What was I doing? Bicep curls in a kneeling position. The doming would occur as I lowered my weights and relaxed my belly on my inhale.
I could also feel the pressure in the center of my belly, pushing outwards.
Clearly, sitting this way is not good for me right now because it creates too much intraabdominal pressure pushing on my belly's connective tissues.
I've already told you that I have a little separation of my linea alba (the tendinous connective tissue that joins each side of our most superficial abs - the rectus abdominus). This separation is super common and normal during pregnancy- you're making room for baby! But it's important to prevent it from getting bigger than it has to because the larger it gets, the harder it is to heal, and the more likely it will happen again (I ended up with diastasis recti after having Little J due to my and my trainer's pure ignorance of how to protect my core while growing a baby).
Diastasis recti is only diagnosed AFTER you give birth (I found out at my 6 week checkup) and checking too soon may just stress you out because EVERYTHING is stretched out and loose post-birth. Give your uterus time to contract and your brain time to reconnect with your new core. Rest and healing and time matter a lot before you worry about jumping back into exercise or what your belly looks like.
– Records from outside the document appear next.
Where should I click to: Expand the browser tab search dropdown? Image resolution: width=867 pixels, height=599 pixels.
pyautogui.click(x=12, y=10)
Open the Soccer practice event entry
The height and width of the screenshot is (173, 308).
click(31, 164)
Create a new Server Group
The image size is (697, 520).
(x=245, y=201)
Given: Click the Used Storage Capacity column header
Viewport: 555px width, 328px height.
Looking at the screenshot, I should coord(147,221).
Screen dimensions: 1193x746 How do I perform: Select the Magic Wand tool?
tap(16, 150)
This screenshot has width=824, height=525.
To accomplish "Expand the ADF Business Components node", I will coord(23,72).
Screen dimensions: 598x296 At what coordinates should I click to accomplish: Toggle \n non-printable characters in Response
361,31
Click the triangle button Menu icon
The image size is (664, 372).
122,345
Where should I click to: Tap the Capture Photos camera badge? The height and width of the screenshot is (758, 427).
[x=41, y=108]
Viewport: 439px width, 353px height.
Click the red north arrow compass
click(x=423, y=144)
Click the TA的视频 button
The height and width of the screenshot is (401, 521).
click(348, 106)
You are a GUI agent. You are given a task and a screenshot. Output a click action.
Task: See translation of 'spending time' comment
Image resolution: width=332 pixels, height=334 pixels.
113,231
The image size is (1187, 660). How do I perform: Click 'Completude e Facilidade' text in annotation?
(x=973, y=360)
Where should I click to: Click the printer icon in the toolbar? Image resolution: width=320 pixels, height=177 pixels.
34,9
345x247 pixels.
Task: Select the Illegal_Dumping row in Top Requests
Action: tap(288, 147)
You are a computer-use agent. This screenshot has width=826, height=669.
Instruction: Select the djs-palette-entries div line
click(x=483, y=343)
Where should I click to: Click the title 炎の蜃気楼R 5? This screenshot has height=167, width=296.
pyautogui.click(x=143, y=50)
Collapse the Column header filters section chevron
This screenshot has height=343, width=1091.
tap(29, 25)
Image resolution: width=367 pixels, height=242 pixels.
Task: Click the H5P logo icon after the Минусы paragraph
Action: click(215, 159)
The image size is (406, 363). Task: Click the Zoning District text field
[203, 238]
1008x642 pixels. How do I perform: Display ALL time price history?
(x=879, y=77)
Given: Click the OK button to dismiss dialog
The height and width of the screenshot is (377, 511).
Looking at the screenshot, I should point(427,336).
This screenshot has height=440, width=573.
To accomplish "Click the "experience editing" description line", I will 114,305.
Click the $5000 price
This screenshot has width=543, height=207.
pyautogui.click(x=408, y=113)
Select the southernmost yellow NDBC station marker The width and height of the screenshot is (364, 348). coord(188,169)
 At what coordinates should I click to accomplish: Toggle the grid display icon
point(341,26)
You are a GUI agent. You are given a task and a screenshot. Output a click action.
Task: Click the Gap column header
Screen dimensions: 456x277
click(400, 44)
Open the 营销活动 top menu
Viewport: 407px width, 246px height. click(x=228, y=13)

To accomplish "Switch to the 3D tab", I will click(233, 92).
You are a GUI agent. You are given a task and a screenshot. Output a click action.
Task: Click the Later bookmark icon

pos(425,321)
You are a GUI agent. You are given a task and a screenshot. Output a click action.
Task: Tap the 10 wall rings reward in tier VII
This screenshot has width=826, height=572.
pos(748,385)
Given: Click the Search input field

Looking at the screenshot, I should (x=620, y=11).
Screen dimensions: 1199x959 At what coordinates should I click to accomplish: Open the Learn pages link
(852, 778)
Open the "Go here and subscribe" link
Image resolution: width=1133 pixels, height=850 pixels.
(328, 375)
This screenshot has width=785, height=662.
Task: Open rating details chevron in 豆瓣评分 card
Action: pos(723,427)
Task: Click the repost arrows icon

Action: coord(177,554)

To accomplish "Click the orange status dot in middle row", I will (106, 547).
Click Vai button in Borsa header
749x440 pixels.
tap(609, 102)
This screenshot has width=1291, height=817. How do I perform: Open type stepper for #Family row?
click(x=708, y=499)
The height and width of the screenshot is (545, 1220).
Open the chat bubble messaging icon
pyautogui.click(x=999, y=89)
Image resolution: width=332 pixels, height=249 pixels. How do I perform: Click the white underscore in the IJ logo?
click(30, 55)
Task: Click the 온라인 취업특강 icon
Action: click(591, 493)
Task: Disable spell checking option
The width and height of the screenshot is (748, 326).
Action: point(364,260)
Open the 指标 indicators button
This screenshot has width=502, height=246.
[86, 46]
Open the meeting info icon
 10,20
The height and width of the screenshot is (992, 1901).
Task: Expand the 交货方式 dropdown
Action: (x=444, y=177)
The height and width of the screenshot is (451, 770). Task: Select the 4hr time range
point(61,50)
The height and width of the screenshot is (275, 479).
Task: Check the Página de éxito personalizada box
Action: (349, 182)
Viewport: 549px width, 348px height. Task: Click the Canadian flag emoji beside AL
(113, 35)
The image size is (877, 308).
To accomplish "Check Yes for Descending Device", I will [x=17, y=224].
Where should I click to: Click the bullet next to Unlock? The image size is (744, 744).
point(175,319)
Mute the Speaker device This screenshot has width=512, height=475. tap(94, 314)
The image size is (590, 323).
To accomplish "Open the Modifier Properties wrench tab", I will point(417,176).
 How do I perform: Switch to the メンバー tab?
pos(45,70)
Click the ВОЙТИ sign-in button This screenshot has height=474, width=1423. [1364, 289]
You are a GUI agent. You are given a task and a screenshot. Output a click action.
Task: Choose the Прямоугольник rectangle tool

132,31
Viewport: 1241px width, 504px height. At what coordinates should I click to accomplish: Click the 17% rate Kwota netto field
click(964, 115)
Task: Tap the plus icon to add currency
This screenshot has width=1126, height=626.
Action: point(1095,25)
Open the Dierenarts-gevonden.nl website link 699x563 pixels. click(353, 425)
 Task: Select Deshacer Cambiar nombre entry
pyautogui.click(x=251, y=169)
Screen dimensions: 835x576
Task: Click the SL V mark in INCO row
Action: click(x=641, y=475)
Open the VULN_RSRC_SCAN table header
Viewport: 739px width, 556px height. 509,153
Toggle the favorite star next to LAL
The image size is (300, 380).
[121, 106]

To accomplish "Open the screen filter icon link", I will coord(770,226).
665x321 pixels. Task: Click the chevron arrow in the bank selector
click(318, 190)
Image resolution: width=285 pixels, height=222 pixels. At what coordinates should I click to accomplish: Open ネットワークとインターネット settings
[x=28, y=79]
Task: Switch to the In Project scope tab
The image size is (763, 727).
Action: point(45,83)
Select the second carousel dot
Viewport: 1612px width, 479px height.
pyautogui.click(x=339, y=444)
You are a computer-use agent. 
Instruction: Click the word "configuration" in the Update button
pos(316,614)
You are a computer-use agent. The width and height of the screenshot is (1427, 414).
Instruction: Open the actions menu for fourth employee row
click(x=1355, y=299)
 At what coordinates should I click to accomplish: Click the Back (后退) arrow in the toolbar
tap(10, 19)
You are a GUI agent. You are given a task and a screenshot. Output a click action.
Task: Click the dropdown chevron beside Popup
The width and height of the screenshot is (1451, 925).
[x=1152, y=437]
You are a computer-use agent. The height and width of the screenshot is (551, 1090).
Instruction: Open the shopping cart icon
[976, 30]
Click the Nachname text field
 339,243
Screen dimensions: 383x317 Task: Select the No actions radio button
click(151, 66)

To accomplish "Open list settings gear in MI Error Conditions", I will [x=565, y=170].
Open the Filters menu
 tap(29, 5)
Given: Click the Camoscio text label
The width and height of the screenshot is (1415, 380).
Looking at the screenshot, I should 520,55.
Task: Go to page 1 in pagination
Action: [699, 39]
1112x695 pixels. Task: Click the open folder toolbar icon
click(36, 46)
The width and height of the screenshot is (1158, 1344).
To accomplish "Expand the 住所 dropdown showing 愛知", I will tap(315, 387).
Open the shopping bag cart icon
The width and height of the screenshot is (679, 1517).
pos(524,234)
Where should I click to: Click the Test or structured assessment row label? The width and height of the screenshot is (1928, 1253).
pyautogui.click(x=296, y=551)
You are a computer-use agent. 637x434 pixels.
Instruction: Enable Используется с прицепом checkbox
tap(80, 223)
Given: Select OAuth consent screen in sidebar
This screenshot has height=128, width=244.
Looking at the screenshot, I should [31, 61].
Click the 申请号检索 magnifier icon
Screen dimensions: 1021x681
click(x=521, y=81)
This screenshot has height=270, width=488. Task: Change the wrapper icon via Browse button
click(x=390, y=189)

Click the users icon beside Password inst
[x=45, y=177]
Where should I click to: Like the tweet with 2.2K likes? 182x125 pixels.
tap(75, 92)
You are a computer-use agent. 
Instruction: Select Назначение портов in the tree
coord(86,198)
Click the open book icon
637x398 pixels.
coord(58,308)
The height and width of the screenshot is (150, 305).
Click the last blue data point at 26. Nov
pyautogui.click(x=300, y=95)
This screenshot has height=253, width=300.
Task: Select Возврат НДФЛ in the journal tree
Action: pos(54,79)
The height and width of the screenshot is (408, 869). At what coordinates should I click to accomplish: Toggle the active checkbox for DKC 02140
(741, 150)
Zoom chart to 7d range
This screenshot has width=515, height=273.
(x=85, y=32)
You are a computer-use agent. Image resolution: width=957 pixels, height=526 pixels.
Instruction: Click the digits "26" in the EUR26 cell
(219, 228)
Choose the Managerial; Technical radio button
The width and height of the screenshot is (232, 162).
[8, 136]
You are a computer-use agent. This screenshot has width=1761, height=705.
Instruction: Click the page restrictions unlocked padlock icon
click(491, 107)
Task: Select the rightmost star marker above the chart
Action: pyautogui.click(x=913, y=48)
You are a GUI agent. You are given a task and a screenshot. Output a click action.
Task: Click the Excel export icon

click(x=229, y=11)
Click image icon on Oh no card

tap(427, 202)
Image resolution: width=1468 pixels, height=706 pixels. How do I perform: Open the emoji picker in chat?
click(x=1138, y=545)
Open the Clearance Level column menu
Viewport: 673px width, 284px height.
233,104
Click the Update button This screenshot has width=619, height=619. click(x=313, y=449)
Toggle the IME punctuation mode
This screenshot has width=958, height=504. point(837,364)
So I'm protecting my core now, REALLY noticing the movements and positions that create too much outward pressure in my belly, and practicing lots of belly breathing/belly pumping (the "pump" refers to how the engagement and relaxation of your inner core unit act like a "pump" for your breath, your lymph, and your organs- it's NOT fast or aggressive), hugging my baby in and then relaxing my pelvic floor and TVA.
Pay attention as you work out and avoid the things that don't feel good or right. Use support. Modify! You are STRONG, but things are different.